=== Section Start ===

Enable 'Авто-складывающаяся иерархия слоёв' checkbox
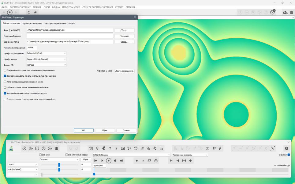This screenshot has width=295, height=184. point(5,82)
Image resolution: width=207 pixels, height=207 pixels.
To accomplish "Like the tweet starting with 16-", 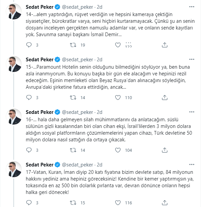I will tap(117, 150).
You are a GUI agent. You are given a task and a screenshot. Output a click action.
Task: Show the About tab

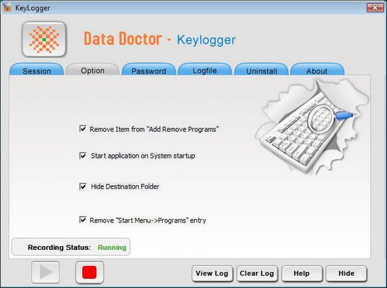317,69
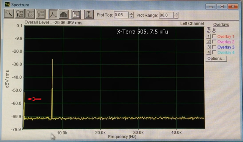The width and height of the screenshot is (243, 142).
Task: Turn on the Overlay 3 checkbox
Action: 214,47
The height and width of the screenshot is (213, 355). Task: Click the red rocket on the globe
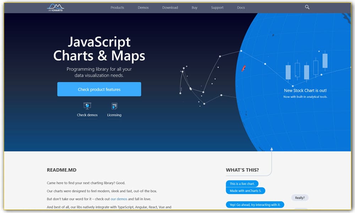(x=244, y=68)
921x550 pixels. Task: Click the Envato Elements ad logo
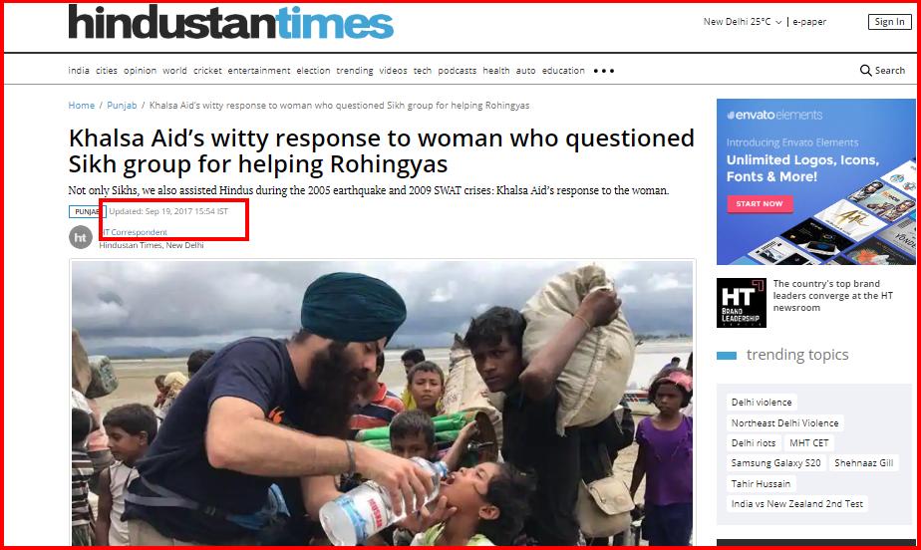pyautogui.click(x=774, y=115)
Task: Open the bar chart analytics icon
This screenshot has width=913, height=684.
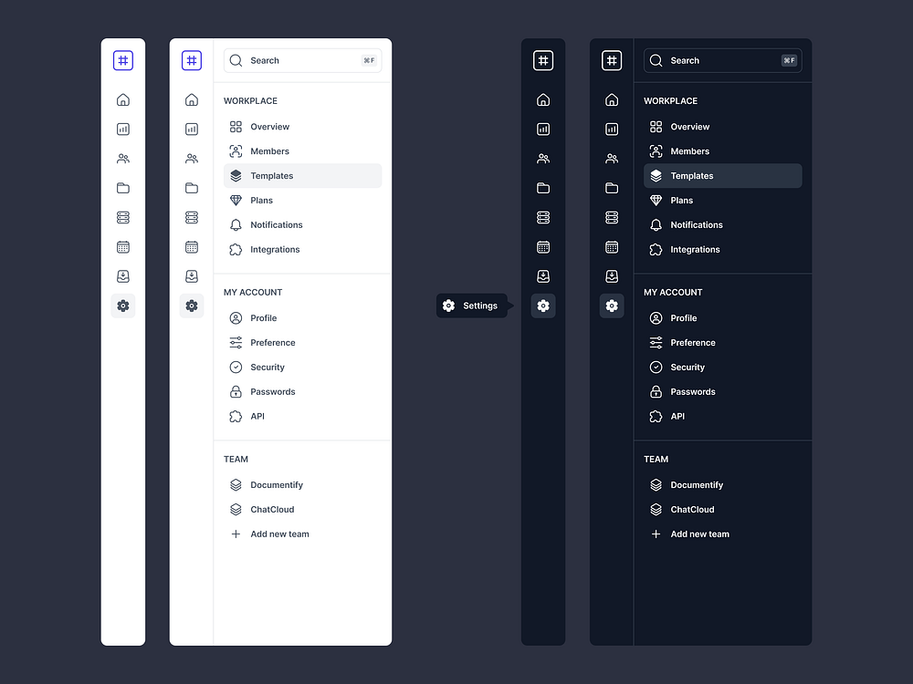Action: (123, 129)
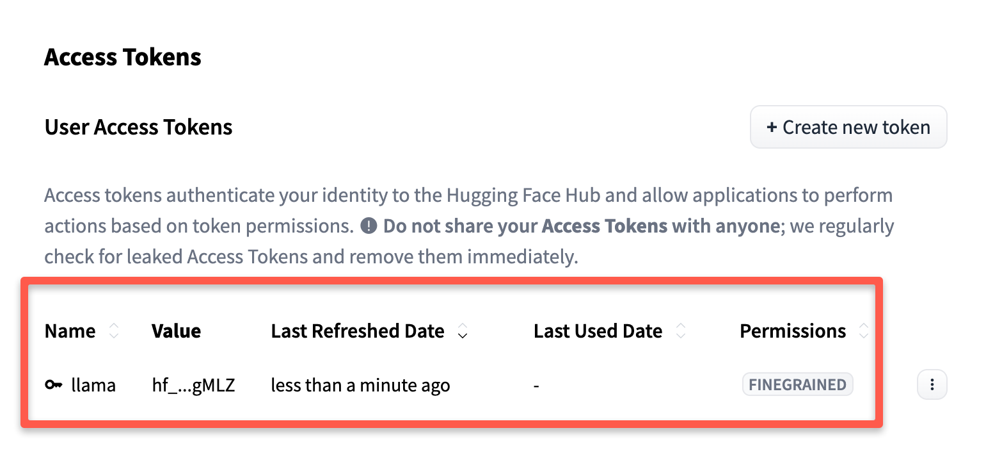This screenshot has width=1002, height=469.
Task: Click the plus icon in Create new token
Action: pyautogui.click(x=772, y=127)
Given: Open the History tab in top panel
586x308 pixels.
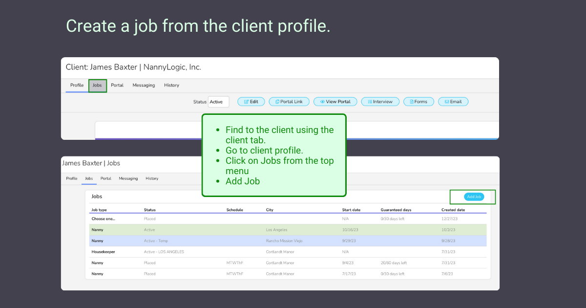Looking at the screenshot, I should click(x=171, y=86).
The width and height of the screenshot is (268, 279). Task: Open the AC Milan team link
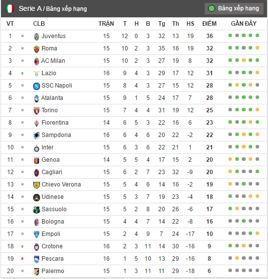53,61

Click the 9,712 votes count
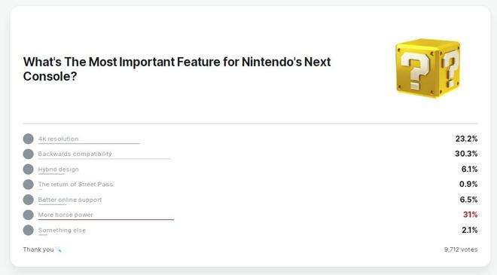click(461, 249)
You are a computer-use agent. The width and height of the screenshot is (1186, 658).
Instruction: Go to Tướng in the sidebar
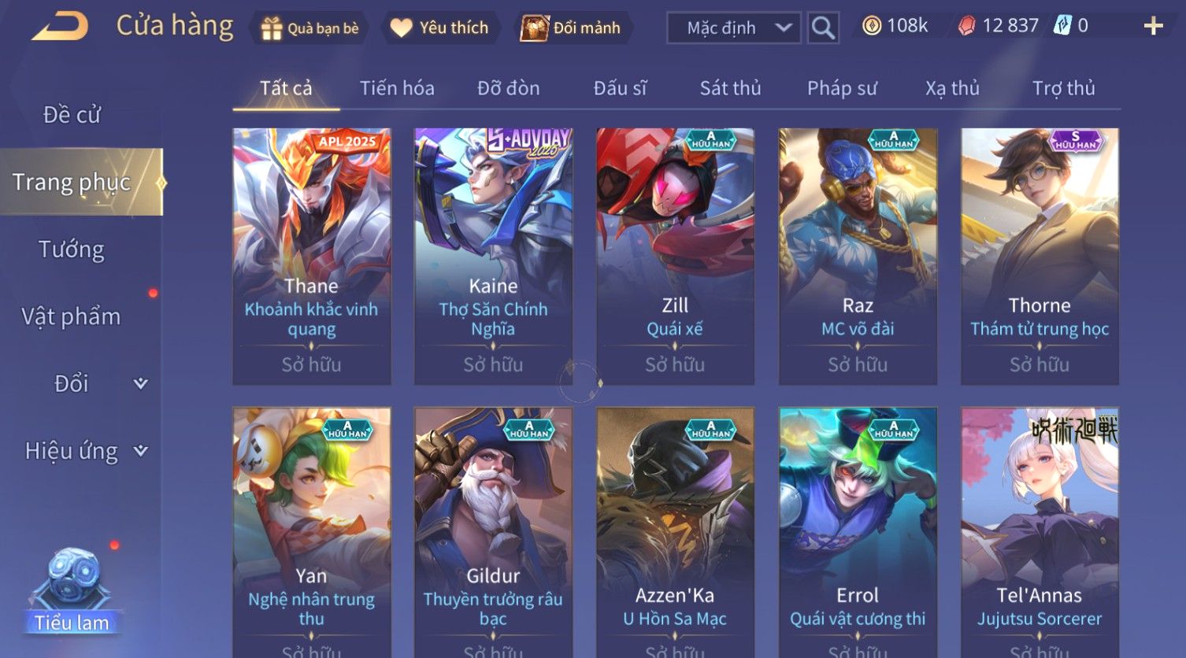(x=72, y=250)
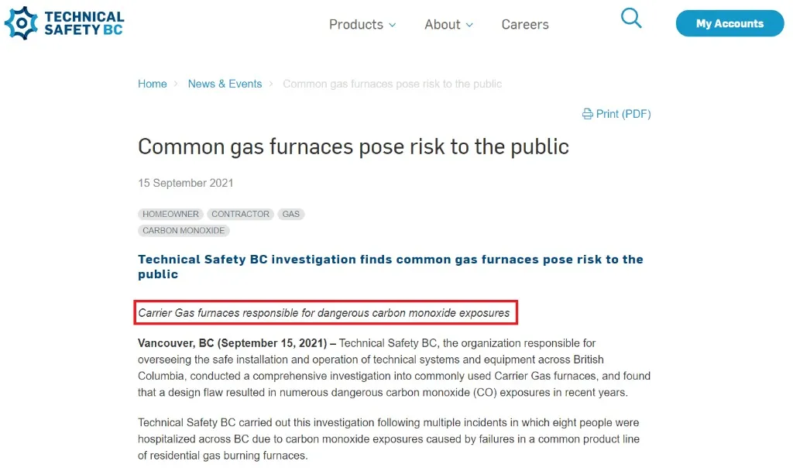This screenshot has width=793, height=468.
Task: Click the My Accounts button
Action: click(x=729, y=23)
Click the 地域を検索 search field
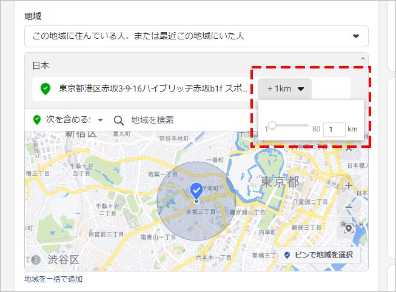 coord(153,120)
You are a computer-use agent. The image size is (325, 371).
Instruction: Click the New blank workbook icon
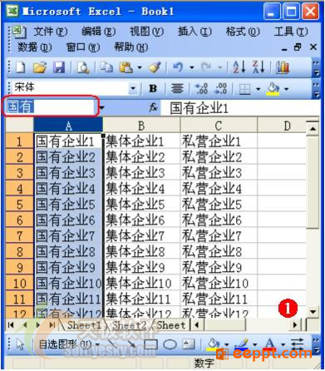pyautogui.click(x=21, y=67)
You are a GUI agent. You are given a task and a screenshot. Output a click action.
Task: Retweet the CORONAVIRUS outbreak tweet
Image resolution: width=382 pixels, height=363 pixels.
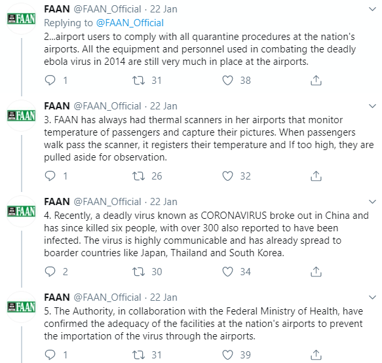point(138,272)
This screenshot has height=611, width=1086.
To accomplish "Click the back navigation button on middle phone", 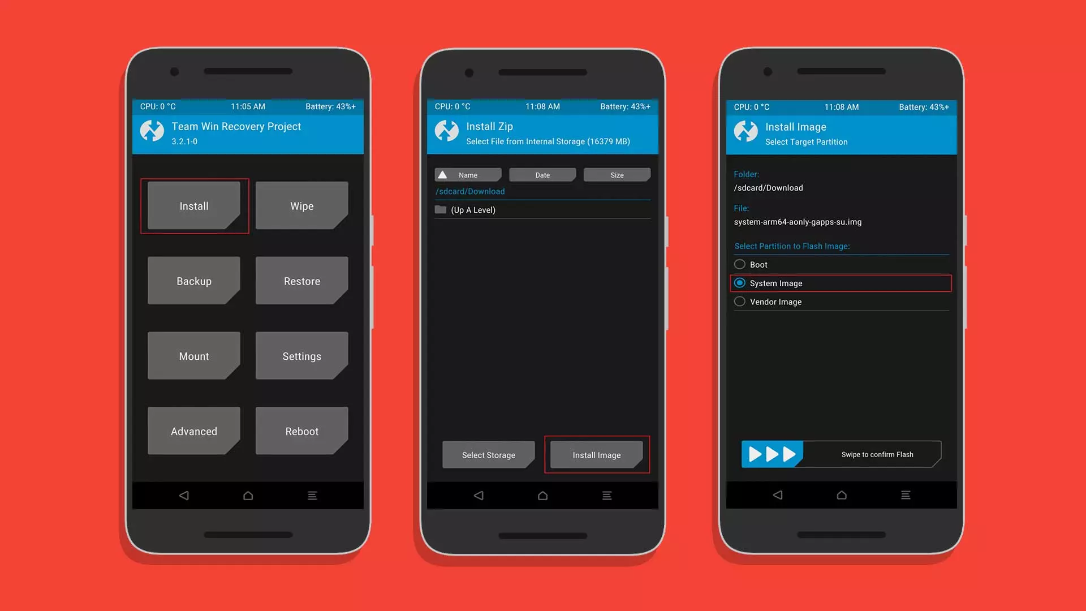I will [479, 496].
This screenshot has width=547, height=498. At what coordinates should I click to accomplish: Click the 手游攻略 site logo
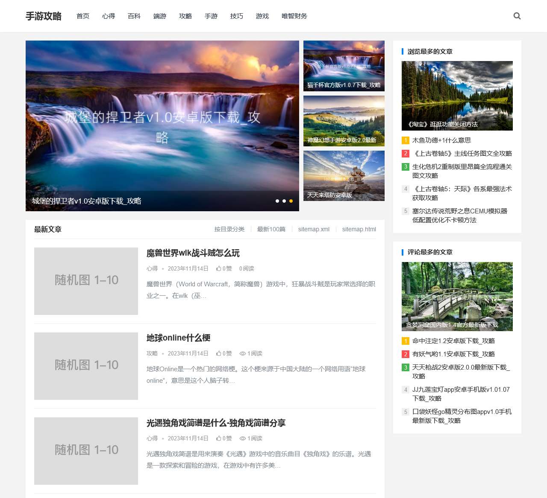[x=44, y=16]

=== Section End ===

Exercise brief.
Above are some records. Output exactly the lines from the one that contains "Given: Open the History tab in top panel" to the one that contains "You are a computer-use agent. The width", keeping both, and omit the pictures.

Solution to this task.
Given: Open the History tab in top panel
586x308 pixels.
Looking at the screenshot, I should click(x=171, y=86).
The width and height of the screenshot is (268, 279). Task: Open the AC Milan team link
53,61

Click the 9,712 votes count
click(461, 249)
You are a computer-use agent. The width and height of the screenshot is (1186, 658).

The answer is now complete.